Simon Josefsson May 10, 2024, 5:14 p.m. UTC | #2
Florian Weimer <fweimer@redhat.com> writes:

> +Do not use the functions @code{dlopen}, @code{dlmopen}, or
> +@code{dlclose}.
...
> +Do not use lazy binding.  Lazy binding may require run-time memory
...
> +Limit the use of indirect function (IFUNC) resolvers.  These resolvers
...
> +Do not use the audit functionality (@code{LD_AUDIT}, @code{DT_AUDIT},

While all of these mechanisms cause complexity and adds security
concerns, I feel this is a bit too harshly worded.  You can solve all
security problems by saying "then don't do that" which as a general
solution isn't all that helpful.  Couldn't this be reworded a'la
"carefully consider if using X is the best design" instead of "don't do
X"?  It makes the recomendation a bit more actionable for already
deployed code.  I'm sure there are situations where using dlopen()
actually is a the least worst solution, just like I'm sure there are
situations where use of dlopen() is frivolous and could be redesigned.

/Simon
  
Cristian Rodríguez May 11, 2024, 1:16 a.m. UTC | #3
On Fri, May 10, 2024 at 10:11 AM Florian Weimer <fweimer@redhat.com> wrote:
>
> This new section in the manual provides recommendations for
> use of glibc in environments with higher integrity requirements.
> It's reflecting both current implementation shortcomings, and
> challenges we inherit from ELF and psABI requirements.
>
>

First of all, thank you for writing this, it will be very useful .

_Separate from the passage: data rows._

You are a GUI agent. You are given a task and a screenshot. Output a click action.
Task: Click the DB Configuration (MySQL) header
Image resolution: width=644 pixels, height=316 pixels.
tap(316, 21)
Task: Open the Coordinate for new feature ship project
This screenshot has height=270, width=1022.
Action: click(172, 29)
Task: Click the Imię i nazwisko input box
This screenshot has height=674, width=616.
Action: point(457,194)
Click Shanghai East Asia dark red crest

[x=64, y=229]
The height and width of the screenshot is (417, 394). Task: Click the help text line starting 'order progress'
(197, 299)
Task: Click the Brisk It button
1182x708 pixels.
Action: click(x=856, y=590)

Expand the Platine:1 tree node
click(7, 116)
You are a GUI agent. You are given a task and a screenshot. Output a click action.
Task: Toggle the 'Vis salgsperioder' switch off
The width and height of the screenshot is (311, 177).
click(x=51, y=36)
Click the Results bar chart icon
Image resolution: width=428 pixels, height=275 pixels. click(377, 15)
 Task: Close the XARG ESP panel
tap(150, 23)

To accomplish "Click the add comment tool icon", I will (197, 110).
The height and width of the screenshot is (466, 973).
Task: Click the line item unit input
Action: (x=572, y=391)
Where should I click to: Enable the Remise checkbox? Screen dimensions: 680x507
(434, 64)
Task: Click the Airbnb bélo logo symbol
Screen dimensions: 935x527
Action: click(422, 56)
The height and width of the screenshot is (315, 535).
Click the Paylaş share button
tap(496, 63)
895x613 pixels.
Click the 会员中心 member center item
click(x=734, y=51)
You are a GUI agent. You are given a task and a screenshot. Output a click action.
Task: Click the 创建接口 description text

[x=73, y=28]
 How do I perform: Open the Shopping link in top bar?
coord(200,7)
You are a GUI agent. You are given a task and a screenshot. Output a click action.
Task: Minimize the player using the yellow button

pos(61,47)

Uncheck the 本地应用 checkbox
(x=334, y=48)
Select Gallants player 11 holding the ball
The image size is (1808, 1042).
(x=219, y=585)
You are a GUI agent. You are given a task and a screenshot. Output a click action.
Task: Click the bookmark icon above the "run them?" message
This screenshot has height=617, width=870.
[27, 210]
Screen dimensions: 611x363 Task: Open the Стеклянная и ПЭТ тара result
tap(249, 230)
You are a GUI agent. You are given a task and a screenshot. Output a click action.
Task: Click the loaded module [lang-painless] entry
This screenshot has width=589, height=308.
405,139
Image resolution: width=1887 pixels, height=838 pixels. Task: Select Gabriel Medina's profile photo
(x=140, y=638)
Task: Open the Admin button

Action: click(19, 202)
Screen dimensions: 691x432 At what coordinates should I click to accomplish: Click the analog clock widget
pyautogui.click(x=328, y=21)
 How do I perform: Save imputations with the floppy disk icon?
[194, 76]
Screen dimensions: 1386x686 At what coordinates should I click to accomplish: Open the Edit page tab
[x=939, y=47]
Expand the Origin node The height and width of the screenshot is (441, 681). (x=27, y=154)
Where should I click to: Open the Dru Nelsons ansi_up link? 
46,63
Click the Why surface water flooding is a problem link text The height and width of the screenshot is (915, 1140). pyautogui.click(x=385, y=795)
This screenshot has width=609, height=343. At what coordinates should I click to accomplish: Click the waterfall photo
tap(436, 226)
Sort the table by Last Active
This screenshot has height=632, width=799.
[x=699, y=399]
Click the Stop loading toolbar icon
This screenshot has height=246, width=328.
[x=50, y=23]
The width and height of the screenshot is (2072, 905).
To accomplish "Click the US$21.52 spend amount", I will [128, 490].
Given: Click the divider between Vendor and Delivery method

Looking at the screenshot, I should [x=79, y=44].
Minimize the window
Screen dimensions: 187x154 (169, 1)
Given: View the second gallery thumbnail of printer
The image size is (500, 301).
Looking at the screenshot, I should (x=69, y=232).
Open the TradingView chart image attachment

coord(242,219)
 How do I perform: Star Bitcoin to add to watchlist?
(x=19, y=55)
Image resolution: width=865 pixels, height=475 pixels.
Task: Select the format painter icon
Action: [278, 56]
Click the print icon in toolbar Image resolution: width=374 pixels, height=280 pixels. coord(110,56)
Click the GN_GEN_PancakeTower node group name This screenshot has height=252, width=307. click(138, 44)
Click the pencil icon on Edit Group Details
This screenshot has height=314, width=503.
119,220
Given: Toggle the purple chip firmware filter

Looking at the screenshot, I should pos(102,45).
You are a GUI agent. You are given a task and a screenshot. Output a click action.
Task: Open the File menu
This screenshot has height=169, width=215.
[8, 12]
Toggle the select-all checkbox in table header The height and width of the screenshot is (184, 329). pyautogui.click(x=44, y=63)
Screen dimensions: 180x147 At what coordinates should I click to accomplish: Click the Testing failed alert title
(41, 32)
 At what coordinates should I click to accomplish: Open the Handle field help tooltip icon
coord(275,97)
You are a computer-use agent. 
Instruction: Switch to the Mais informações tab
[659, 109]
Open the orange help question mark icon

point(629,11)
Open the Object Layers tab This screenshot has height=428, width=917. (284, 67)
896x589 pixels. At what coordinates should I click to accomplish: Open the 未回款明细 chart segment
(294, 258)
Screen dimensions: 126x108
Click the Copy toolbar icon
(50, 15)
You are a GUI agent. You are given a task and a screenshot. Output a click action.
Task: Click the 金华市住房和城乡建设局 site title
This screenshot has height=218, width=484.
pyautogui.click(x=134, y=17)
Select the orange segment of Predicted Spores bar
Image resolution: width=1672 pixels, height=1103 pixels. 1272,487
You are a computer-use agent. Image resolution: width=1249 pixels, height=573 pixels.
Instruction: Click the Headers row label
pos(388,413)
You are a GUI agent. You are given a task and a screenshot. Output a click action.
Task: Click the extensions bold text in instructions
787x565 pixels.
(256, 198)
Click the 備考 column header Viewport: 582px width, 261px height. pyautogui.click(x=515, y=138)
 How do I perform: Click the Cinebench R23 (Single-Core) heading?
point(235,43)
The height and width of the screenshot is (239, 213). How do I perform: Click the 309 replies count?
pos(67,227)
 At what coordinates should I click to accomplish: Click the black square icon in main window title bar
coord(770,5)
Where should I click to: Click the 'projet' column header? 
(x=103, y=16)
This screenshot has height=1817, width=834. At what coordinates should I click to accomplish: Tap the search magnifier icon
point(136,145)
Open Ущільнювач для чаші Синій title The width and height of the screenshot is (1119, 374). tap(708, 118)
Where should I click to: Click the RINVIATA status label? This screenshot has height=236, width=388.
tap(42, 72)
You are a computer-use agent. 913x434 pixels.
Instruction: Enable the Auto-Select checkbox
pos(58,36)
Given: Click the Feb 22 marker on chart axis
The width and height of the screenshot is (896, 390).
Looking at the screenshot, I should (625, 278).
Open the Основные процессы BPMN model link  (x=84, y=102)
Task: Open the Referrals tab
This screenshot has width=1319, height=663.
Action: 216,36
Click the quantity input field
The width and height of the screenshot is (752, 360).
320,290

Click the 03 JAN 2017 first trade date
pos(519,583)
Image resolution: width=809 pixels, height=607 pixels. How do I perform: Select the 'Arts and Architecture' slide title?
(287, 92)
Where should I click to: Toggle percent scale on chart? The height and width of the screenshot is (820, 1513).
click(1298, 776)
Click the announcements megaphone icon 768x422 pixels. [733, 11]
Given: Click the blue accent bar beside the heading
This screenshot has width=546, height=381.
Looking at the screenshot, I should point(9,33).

"+If shared objects are expected to be used more generally, outside the
+restricted context, lack of compatibility between @code{dlopen} and
+initial-exec TLS could be a concern.  In that case, the second-best
+alternative is to use global-dynamic TLS with GNU2 TLS descriptors, for
+targets that fully implement them, including the fast path for access to
+TLS variables defined in the initially loaded set of objects.  Like
+initial-exec TLS, this avoids memory allocations after thread creation."

Ok, in the wild we can safely assume dlopen will be used so why is
GNU2 TLS descriptors + global dynamic the default in targets where all
the conditions are met?
Not having memory allocations after thread creation is almost
certainly the most desirable/predictable behaviour to have..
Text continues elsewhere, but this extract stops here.